Meta and Microsoft announced a combined 23,000 job cuts in the same week, with the same basic logic: companies are cutting not because they can’t pay their workers but because they’ve decided to redirect that money to AI infrastructure. Meta’s $135 billion AI financing plan and Microsoft’s initial purchase offer represent the end of the spectrum where GitLab’s restructuring rests. A common thread is companies turning payroll into AI capital expenditure.

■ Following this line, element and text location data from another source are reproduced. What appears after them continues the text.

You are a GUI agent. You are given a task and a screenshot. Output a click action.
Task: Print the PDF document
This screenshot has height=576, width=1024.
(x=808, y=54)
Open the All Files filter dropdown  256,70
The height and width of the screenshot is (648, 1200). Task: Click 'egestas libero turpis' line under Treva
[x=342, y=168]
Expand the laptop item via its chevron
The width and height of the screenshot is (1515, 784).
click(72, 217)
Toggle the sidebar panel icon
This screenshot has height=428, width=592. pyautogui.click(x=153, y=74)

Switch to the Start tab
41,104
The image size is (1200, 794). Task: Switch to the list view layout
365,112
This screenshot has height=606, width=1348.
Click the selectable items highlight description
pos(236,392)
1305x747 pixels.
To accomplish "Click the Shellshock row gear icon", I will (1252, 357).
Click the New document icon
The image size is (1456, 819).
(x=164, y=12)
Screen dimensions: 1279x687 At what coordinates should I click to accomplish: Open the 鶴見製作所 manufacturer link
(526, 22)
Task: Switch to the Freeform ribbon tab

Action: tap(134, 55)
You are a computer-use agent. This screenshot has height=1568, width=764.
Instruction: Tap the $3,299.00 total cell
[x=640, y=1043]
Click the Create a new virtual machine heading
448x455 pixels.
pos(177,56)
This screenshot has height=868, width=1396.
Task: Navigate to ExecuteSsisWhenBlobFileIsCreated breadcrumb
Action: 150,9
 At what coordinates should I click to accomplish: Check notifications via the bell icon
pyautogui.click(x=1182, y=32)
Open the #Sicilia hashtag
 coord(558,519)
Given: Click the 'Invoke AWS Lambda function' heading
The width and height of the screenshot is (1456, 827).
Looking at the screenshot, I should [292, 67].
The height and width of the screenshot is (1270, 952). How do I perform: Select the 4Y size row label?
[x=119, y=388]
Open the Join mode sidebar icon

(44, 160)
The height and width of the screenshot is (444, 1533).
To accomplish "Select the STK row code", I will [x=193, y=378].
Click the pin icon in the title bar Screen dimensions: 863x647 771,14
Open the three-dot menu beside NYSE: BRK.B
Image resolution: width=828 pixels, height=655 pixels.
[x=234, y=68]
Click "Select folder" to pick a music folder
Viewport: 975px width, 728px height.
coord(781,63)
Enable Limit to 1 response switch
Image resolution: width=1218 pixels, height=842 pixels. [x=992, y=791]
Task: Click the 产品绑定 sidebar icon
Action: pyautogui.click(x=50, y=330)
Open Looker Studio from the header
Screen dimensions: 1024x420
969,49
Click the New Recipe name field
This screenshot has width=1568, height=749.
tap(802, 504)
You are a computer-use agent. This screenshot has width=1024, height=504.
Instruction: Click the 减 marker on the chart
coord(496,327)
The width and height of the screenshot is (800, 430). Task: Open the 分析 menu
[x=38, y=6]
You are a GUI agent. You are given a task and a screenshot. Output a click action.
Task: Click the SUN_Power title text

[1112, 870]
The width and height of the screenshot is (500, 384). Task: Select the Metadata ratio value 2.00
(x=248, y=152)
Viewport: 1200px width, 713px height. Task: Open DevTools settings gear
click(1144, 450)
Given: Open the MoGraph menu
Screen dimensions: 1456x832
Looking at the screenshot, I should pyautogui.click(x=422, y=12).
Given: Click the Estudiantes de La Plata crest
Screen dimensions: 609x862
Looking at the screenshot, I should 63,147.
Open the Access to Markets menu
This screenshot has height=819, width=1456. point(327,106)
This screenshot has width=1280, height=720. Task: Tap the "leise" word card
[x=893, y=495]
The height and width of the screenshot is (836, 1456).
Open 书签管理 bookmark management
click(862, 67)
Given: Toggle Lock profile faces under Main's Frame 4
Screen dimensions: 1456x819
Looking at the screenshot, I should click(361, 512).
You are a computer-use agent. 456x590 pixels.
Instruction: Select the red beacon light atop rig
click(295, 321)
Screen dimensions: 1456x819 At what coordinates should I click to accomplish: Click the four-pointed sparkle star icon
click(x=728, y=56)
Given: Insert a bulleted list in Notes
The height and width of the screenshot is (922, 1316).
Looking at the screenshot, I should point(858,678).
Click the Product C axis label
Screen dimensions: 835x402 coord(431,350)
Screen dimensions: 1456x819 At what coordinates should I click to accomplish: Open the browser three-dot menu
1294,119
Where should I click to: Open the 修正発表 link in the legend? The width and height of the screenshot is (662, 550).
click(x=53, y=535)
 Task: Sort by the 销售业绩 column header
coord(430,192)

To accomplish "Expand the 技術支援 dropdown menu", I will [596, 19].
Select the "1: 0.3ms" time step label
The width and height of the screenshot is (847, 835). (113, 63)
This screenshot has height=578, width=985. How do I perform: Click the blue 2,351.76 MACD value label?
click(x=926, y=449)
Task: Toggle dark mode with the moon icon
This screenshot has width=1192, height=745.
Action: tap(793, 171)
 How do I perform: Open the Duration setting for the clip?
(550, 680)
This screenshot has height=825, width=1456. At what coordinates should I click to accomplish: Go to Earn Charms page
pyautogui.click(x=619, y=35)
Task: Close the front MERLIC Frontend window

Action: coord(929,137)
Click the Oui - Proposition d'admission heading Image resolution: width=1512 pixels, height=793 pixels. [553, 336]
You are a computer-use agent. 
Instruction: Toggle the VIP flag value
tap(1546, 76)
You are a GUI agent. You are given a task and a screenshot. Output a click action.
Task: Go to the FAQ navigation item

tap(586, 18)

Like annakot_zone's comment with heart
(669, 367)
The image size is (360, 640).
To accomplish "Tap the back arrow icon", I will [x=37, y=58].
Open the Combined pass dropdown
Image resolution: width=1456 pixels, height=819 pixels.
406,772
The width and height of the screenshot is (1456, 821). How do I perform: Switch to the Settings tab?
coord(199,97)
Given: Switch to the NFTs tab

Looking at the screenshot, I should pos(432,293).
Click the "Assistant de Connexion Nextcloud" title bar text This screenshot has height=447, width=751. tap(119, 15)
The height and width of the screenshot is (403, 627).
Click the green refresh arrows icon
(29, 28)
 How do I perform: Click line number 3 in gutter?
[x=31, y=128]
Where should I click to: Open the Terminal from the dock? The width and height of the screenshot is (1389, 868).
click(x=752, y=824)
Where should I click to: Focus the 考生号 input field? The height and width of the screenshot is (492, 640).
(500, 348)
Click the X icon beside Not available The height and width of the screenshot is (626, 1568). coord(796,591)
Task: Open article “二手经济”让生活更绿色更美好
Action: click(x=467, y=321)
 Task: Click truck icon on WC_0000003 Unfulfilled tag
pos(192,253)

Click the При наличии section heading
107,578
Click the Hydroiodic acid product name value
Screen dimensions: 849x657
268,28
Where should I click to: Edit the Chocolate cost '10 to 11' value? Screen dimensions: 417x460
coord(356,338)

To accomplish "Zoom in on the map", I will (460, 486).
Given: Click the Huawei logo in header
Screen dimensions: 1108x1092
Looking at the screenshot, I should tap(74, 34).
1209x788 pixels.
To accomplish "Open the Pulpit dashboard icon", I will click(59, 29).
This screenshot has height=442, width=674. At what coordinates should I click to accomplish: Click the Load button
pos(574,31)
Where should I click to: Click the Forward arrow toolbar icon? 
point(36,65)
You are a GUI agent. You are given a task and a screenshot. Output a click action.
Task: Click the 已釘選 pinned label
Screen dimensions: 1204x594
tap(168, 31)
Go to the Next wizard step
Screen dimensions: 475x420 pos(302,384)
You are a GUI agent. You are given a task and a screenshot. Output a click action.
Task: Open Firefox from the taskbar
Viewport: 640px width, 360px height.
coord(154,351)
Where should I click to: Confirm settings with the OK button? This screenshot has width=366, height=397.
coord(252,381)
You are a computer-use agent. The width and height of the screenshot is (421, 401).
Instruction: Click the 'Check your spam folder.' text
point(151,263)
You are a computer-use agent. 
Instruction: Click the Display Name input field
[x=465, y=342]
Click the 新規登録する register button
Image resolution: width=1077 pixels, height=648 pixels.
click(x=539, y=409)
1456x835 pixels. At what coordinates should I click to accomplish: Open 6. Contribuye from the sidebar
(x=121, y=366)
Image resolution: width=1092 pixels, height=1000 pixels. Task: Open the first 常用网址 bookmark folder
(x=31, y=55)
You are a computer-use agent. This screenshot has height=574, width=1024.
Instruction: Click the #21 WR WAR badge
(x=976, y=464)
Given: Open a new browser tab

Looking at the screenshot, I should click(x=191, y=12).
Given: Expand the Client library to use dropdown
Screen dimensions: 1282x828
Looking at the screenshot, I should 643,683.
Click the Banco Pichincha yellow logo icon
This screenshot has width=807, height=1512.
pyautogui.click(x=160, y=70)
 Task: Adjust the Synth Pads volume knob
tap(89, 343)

OpenAI CEO Sam Altman called the trend of using AI as the reason for the cuts made for other reasons “AI washing.” Less than 1 percent of job losses by 2025 could be attributed to artificial intelligence, he said in February. The label is important because it determines whether investors should treat AI-enabled restructuring as forward-looking investment or backward-looking cost-cutting dressed up in new language.

Human costs of technical layoffs are not included in restructuring costs. The technology industry shed more than 95,000 jobs in 247 layoff events in 2026, an average of 882 per day. GitLab’s contribution to that number won’t be known until June. Staples wrote that “in some cases AI can augment and speed up what team members are doing, in other areas we need to expand certain roles so they can move faster.” This sentence contains both an indication of job termination and a promise to create jobs. The ratio between the two is a significant number, and has yet to be revealed.

Question

The argument that AI won’t come to your job but will save you is taking a turn for the worse at GitLab and across the industry. The company does not replace developers with AI agents. It’s reshaping the organization around the world where AI agents handle an increasing share of development work, and the remaining humans are expected to be more productive, faster, and focused on work that agents can’t currently do.

GitLab’s revenue grows 16 percent. Its free cash flow is 220 million dollars. There is no sorrow. It is a profitable, growing company that has decided that its current structure is built for an era that is ending. The company that invented remote work, that built the platform on the assumption that geographically distributed developers need collaboration tools, is now rebuilding on the assumption that many of those developers will be replaced by agents who don’t need collaboration tools at all. The reorganization will be detailed on June 2. The thesis, that the age of the agent needs fewer people and more credits, already has its value.